Arpit: So let’s start with what we can measure in our data. So what we observe is that children who are affected whose family members are incarcerated are looking at increases in suspension days, they’re absent more often, they’re involved in more fighting incidents, typically it takes two people to fight. So that sort of tells us that there are other people involved in the classroom for these affected students. And so we think that this relates very closely to the idea that there are classroom level externalities, and there is a large literature, actually papers by Lazear and others that highlight the importance and implications of classroom level externalities, classroom disruptions, when it comes to learning. It also comes up, by the way, when I talk to people in North Carolina who are teachers. One thing that they really bring up is that children come into the classroom with all sorts of backgrounds that change behavior in the classroom, and that impairs the learning experience for other students in the classroom. So that’s what we can measure most cleanly, is the existence of these behavioral disruptions by students affecting how they behave in the classroom, and influences, through that channel, the learning experience of other children. That doesn’t need to be the only mechanism that’s going on here, there can be other spillover channels between children that we can’t observe in our data. There can also be other channels outside of peer interactions between children through other community interactions between people as well, that we also can’t measure in our data. So we think of this project as really trying to open a set of analysis that we’re considering and thinking about the broader web of social interactions, when incarceration happens.
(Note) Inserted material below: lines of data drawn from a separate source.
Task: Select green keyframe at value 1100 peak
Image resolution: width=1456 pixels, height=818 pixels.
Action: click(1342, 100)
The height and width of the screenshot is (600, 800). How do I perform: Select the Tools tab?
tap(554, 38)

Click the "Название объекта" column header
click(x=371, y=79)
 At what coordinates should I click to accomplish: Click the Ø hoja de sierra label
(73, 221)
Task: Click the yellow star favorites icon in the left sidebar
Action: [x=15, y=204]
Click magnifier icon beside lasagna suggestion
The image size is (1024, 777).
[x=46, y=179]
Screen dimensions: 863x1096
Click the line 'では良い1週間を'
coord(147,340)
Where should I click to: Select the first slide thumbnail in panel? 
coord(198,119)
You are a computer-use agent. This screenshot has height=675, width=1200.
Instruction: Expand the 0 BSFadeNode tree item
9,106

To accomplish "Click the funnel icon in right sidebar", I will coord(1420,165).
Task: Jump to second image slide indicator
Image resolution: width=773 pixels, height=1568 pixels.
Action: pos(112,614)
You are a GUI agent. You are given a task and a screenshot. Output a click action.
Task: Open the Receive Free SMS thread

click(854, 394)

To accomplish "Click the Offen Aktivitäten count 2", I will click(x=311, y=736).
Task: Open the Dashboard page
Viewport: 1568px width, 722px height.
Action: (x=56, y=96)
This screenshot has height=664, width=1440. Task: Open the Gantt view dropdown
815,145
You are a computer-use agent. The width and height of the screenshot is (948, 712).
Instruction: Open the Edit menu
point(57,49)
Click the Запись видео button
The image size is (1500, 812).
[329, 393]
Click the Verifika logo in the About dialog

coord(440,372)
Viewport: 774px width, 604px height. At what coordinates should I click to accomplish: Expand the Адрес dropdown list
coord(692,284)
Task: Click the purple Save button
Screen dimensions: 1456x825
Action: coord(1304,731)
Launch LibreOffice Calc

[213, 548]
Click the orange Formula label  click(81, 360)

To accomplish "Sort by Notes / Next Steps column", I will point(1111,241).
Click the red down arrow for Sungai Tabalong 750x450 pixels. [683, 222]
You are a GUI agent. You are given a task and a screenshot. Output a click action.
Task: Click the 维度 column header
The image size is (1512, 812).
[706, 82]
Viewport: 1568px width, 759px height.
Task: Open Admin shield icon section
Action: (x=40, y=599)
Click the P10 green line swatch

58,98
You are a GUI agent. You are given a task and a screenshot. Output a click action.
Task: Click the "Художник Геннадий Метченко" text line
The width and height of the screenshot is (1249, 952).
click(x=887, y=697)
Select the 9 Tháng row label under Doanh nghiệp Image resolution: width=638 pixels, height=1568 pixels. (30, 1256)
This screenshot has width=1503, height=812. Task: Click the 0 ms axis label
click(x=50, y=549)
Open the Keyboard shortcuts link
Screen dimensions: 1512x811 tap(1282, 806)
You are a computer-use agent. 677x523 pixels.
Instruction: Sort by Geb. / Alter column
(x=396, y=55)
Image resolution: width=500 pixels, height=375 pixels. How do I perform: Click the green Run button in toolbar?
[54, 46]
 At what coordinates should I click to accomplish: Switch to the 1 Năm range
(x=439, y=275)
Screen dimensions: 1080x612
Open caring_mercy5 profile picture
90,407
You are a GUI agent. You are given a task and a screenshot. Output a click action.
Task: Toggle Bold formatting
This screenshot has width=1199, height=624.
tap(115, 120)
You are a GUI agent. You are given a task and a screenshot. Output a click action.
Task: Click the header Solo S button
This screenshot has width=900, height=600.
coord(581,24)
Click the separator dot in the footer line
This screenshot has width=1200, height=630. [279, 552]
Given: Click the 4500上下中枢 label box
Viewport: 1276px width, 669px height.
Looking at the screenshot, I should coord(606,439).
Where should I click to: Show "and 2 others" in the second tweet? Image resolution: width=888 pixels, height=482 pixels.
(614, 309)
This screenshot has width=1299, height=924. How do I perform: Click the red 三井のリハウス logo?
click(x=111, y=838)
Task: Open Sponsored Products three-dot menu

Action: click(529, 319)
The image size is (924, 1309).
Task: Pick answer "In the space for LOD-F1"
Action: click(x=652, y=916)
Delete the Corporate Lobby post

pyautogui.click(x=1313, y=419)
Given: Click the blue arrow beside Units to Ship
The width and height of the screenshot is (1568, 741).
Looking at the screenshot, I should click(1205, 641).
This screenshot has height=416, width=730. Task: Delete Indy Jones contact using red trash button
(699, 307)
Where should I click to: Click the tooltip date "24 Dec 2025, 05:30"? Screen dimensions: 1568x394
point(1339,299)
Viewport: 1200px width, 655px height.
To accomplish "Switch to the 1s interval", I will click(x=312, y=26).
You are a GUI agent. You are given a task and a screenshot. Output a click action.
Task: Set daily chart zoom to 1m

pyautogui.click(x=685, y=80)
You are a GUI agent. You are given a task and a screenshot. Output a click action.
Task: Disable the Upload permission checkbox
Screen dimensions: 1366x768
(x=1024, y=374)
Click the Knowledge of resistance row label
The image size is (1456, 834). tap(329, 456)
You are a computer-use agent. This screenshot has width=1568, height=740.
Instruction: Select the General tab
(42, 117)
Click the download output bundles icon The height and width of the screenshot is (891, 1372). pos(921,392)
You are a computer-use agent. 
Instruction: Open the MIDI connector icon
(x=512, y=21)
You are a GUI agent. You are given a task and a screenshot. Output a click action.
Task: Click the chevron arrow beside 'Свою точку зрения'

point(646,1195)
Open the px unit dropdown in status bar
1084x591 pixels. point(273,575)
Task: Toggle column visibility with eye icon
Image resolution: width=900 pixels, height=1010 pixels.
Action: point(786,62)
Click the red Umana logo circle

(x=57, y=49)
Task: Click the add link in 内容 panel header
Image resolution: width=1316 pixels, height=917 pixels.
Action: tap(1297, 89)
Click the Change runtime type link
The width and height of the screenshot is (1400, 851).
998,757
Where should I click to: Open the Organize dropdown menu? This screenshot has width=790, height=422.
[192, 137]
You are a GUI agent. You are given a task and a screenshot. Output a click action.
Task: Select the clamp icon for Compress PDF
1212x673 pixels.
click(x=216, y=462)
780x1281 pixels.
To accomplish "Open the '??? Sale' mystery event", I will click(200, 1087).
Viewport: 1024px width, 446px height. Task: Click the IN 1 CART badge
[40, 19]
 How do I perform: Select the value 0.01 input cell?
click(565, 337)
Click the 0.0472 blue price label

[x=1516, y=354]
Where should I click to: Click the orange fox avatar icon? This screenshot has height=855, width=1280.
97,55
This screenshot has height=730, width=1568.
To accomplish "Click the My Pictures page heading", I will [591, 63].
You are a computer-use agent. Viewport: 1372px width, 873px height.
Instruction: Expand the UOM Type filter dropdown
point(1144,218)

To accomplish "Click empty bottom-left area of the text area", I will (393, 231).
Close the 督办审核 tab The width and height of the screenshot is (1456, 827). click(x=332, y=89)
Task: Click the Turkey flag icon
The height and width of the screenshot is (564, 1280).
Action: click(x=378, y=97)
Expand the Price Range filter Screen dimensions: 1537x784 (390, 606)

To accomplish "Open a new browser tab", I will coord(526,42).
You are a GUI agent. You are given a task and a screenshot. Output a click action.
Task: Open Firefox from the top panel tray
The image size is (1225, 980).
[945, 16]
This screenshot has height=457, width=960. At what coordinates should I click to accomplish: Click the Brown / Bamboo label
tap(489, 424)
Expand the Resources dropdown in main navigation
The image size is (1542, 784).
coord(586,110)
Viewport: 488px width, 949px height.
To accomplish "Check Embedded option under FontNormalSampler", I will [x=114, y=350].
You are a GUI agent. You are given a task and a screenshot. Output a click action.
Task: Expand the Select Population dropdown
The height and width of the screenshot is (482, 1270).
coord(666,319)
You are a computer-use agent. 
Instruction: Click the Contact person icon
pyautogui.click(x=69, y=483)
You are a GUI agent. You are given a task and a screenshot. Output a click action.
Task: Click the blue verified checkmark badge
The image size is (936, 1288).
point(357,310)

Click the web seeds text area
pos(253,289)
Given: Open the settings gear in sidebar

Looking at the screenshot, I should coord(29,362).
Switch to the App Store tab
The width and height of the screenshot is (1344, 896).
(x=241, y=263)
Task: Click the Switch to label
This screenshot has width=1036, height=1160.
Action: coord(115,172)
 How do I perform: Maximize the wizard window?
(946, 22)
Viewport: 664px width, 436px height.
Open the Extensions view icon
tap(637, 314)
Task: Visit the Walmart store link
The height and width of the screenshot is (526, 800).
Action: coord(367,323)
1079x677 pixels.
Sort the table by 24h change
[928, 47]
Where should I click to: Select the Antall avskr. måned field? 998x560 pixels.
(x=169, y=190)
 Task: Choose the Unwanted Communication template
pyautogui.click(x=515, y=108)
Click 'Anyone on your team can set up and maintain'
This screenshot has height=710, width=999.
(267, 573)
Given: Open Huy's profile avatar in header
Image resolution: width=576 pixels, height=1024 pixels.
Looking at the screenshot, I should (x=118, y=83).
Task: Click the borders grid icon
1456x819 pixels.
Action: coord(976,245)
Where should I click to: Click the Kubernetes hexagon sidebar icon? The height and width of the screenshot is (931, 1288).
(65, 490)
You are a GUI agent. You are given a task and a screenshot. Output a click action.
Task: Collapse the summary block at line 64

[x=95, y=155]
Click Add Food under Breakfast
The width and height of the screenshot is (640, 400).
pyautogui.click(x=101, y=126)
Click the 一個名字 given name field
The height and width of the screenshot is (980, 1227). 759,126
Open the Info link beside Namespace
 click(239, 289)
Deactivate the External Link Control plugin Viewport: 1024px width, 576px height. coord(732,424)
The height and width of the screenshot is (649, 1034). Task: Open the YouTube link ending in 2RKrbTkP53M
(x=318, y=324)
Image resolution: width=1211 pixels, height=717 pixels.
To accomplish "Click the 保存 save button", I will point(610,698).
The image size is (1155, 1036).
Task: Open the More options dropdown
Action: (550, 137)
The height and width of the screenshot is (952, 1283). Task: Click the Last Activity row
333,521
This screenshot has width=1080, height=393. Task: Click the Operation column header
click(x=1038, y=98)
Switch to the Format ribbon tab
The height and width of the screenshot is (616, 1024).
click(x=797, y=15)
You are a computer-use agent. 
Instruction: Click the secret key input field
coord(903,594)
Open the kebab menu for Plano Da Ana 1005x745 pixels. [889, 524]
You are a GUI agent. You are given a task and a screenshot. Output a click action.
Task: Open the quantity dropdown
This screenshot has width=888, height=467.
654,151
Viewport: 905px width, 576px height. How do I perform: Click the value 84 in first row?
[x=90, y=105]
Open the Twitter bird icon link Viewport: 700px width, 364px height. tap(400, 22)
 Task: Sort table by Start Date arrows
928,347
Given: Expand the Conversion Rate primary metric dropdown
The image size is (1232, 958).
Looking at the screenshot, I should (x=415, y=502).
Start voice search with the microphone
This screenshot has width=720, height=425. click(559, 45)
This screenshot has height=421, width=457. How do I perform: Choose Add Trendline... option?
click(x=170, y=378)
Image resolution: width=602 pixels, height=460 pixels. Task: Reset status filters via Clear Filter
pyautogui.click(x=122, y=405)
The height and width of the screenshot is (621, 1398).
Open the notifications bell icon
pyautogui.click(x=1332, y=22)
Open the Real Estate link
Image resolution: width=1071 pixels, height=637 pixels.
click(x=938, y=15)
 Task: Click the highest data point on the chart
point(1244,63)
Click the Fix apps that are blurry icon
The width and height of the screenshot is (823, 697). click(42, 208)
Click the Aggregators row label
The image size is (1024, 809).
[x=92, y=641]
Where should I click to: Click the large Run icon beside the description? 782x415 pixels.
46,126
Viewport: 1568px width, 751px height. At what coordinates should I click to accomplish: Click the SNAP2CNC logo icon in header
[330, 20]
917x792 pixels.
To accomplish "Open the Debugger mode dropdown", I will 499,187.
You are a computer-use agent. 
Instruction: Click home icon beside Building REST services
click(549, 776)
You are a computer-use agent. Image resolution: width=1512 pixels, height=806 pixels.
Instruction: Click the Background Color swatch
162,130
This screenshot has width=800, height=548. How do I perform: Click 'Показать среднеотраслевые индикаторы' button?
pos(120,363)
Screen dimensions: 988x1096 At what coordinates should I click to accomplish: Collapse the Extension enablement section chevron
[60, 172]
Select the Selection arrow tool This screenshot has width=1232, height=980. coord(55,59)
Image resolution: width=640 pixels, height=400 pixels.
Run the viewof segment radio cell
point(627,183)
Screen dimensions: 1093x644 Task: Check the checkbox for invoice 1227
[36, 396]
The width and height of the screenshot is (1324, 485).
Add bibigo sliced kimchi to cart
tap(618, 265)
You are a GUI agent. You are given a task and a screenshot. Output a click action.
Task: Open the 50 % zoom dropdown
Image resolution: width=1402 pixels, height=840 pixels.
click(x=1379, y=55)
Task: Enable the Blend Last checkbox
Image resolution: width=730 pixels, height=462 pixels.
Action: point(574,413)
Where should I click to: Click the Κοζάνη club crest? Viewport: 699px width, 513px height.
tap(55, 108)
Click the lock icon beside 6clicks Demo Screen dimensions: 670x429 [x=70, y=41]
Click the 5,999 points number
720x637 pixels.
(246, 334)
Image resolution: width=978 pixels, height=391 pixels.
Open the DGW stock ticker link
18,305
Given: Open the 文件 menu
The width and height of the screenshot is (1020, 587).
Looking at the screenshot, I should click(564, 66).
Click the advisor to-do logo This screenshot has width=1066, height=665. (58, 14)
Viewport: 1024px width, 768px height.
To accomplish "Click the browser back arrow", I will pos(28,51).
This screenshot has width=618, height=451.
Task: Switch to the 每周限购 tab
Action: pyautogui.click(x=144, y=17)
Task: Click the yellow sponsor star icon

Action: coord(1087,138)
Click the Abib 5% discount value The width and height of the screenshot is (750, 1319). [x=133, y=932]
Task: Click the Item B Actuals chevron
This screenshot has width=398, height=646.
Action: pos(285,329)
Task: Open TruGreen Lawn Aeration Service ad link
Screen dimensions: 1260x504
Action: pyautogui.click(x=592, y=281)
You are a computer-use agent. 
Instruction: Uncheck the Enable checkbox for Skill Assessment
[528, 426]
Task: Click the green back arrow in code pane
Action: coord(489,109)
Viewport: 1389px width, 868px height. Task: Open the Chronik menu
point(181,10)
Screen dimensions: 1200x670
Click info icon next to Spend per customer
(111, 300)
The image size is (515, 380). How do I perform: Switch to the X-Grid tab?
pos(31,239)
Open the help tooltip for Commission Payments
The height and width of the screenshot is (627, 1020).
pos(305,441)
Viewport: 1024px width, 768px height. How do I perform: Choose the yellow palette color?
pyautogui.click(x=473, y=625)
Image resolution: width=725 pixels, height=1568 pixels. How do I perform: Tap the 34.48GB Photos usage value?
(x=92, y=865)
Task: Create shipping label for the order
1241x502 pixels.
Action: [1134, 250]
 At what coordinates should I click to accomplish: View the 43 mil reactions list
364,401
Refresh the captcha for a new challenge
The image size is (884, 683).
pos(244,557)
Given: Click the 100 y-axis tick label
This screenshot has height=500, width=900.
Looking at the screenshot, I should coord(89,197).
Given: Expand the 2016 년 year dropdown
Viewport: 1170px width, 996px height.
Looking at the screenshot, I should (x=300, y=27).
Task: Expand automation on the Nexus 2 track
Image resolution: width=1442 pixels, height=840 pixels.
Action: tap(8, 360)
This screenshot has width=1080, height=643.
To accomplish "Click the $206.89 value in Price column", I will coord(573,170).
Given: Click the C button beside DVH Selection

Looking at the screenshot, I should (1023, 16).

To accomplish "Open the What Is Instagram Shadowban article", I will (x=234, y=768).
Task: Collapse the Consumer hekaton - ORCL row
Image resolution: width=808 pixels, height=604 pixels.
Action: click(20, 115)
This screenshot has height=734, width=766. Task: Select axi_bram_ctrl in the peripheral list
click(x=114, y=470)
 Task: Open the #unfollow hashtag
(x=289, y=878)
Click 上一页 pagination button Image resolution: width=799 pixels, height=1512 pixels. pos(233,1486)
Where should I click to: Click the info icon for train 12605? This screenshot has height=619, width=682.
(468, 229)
Rebecca: What are some of the public policy implications of the study?
Arpit: So the challenge, of course, is that you’re measuring one side of the equation, we’re measuring sort of the cost of incarceration, and so you have to balance those against some of the possible benefits of incarceration, because children are also affected by crime in the local community, as well. And so it’s a difficult trade off to try to balance both the costs and benefits of incarceration in tandem. So I don’t think our results actually have a clear takeaway. I think the biggest thing that I personally kind of took away from the analysis is that if we have different techniques, if we have different ways of trying to reduce and address crime, it would be ideal if we were able to lean on ways that rely less on the incarceration channel, which impose these additional externalities and costs and burdens on local communities, and instead found other ways of trying to address and mitigate and reduce crime. So for example, when it comes to a different setting, when it comes to thinking about bail, which is a topic we’ve also researched before, there is sometimes a choice between arresting the individual and putting them in jail, compared to something like house arrest, compared to something like electronic or digital monitoring. These systems are also not perfect. There are also a lot of costs and tradeoffs there. But to the extent that you can find ways of deterring, mitigating, crime that don’t rely as much on the incarceration channel, I think that lowers the spillover negative effects on local communities, I want to mention that, when we look at these multi-dimensional impacts of the original incarceration event on the student, we actually find, consistent with prior literature, that to the extent that we can observe juvenile offenses, we don’t observe increases in crime, if anything, there are decreases in criminal activity. That, again, is consistent with some of the prior literature. And the way to interpret that, I think, is to again think of there as being multiple dimensions by which people are affected. So you can observe that there’s a negative role model effect, you observe someone going to jail for a crime… Well, I’m not going to commit that crime, but you may still act out in the classroom. So we shouldn’t think of the responses to these kinds of disruptive background events as happening on some uniform spectrum of good behavior or bad behavior, but it’s much more multi-dimensional in how people respond to stressful situations.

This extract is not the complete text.